Zenodo DOI: 10.5281/zenodo.20360316 (v0.4.0) — concept DOI 10.5281/zenodo.20348978 always resolves to the latest version.

Download all 16 models to ~/.sparrow-engine/models/ (the default model dir read by spe, sparrow-engine-server, and the Python wheel):

bash scripts/download_models.sh

Or just specific models:

bash scripts/download_models.sh MDV6-yolov10-e SpeciesNet-Crop
bash scripts/download_models.sh --list          # list available model IDs
bash scripts/download_models.sh --dest /custom/path

Point Sparrow Engine at the directory (only needed if you used --dest; the default location is auto-detected):

export SPARROW_ENGINE_MODEL_DIR=$(realpath ~/.sparrow-engine/models)
spe models list                                 # confirms catalog discovery
spe detect --model MDV6-yolov10-e --print image.jpg

The downloader verifies SHA-256 per model, is idempotent (skip-if-present unless --force), and unpacks into the layout Sparrow Engine expects (<dir>/<model_id>/manifest.toml + model.onnx + labels.txt).

Per-model catalog

This is a multi-license bundle — each model ships under its own upstream license. Open each models/<model_id>/LICENSE.md after download for the canonical terms.

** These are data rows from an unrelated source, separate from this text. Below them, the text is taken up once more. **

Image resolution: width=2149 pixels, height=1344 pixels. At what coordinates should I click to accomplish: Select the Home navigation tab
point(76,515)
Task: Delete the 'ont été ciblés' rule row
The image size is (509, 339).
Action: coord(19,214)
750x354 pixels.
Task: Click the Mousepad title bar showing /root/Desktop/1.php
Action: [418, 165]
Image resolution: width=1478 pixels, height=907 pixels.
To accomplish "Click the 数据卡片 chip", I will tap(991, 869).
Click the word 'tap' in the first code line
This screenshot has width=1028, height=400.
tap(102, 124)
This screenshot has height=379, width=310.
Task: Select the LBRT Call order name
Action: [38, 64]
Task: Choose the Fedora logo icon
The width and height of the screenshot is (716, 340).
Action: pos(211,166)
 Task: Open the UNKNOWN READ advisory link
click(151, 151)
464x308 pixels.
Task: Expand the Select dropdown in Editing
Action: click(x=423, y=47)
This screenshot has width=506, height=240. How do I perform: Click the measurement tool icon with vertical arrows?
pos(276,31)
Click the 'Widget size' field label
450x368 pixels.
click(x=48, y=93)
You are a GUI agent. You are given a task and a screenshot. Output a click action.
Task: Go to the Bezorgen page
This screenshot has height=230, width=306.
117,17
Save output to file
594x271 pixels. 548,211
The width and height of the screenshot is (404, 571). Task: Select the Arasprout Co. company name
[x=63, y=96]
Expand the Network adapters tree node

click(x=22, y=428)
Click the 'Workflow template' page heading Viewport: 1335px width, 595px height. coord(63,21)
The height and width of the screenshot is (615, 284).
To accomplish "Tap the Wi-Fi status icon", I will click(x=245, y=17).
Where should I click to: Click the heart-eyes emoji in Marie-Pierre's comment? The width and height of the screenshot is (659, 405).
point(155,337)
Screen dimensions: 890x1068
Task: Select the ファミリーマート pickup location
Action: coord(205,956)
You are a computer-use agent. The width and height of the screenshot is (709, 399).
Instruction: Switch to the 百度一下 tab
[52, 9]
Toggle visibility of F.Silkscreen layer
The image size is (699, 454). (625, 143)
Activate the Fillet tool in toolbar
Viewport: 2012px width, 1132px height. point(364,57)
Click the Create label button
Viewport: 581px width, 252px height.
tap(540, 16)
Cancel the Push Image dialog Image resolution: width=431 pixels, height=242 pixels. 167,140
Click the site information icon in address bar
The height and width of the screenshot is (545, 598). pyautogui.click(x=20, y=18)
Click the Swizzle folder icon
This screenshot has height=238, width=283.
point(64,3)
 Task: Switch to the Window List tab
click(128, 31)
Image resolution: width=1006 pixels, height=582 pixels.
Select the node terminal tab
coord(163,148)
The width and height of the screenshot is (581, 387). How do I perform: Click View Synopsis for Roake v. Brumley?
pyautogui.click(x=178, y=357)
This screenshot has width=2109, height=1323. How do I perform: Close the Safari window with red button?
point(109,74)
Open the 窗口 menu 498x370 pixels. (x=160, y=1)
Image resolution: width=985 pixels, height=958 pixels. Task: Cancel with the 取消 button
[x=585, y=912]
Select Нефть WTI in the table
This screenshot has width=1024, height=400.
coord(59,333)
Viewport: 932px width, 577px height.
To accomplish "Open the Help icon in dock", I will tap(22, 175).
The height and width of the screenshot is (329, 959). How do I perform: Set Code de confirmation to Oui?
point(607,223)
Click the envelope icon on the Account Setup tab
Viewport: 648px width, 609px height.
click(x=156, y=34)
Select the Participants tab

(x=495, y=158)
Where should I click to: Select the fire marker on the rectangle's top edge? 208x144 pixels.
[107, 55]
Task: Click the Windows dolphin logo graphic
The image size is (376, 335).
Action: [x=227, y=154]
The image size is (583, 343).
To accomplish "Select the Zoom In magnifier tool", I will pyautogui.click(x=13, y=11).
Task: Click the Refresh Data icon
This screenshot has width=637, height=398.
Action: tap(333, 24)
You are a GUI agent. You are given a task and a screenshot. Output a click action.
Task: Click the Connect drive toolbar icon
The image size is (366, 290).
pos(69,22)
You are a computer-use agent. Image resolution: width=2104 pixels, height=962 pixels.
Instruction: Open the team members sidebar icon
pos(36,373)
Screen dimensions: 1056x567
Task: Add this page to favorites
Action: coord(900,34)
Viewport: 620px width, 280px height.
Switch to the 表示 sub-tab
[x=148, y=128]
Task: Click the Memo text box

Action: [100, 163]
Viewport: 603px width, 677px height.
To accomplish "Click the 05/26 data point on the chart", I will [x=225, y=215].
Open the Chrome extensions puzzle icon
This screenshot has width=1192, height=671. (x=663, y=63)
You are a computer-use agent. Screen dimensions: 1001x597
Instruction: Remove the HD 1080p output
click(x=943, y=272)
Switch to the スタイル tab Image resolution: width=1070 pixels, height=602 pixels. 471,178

The catalog splits into four families (detectors, heatmap detectors, classifiers, audio). All detectors emit bounding boxes via in-graph NMS; all classifiers consume crops produced by an upstream detector.

Bounding-box detectors

Model ID Resolution Classes ONNX License
MDV6-yolov10-c 640 × 640 3 (animal / person / vehicle) 9 MB Ultralytics AGPL-3.0
MDV6-yolov10-e 1280 × 1280 3 (animal / person / vehicle) 113 MB Ultralytics AGPL-3.0
Species_Net_MDV5a 1280 × 1280 3 (animal / person / vehicle) 535 MB Ultralytics AGPL-3.0
deepfaune-yolo8s 960 × 960 3 (MD-style) 43 MB AGPL-3.0 ∩ CC-BY-NC-SA 4.0
european_mammals 640 × 480 31 113 MB Ultralytics AGPL-3.0
north_american_mammals 640 × 480 14 113 MB Ultralytics AGPL-3.0
sub_saharan 640 × 480 35 113 MB Ultralytics AGPL-3.0
  • MegaDetector v6 (MDV6-yolov10-c / -e) is the recommended default detector — -c for speed, -e for accuracy.
  • Species_Net_MDV5a is the legacy v5a detector; kept for projects validated against v5a outputs.
  • deepfaune-yolo8s is the DeepFaune detector stage, designed to pair with Deepfaune-Europe / Deepfaune-New-England classifiers.
  • european_mammals / north_american_mammals / sub_saharan are the AI for Good Lab regional YOLO detectors (multi-species per region).

Heatmap-based detectors

Model ID Resolution Classes ONNX License
HerdNet_General_Dataset_2022 512 × 512 6 species + background 70 MB MIT
OWL 512 × 512 (tiled) 1 (animal) 114 MB MIT
  • HerdNet_General_Dataset_2022 counts large African mammals (elephants, antelopes, zebras, etc.) in low-altitude aerial / drone imagery.
  • OWL does tiled detection of small wildlife in large camera-trap or aerial scenes; converts heatmap peaks to fixed-size boxes.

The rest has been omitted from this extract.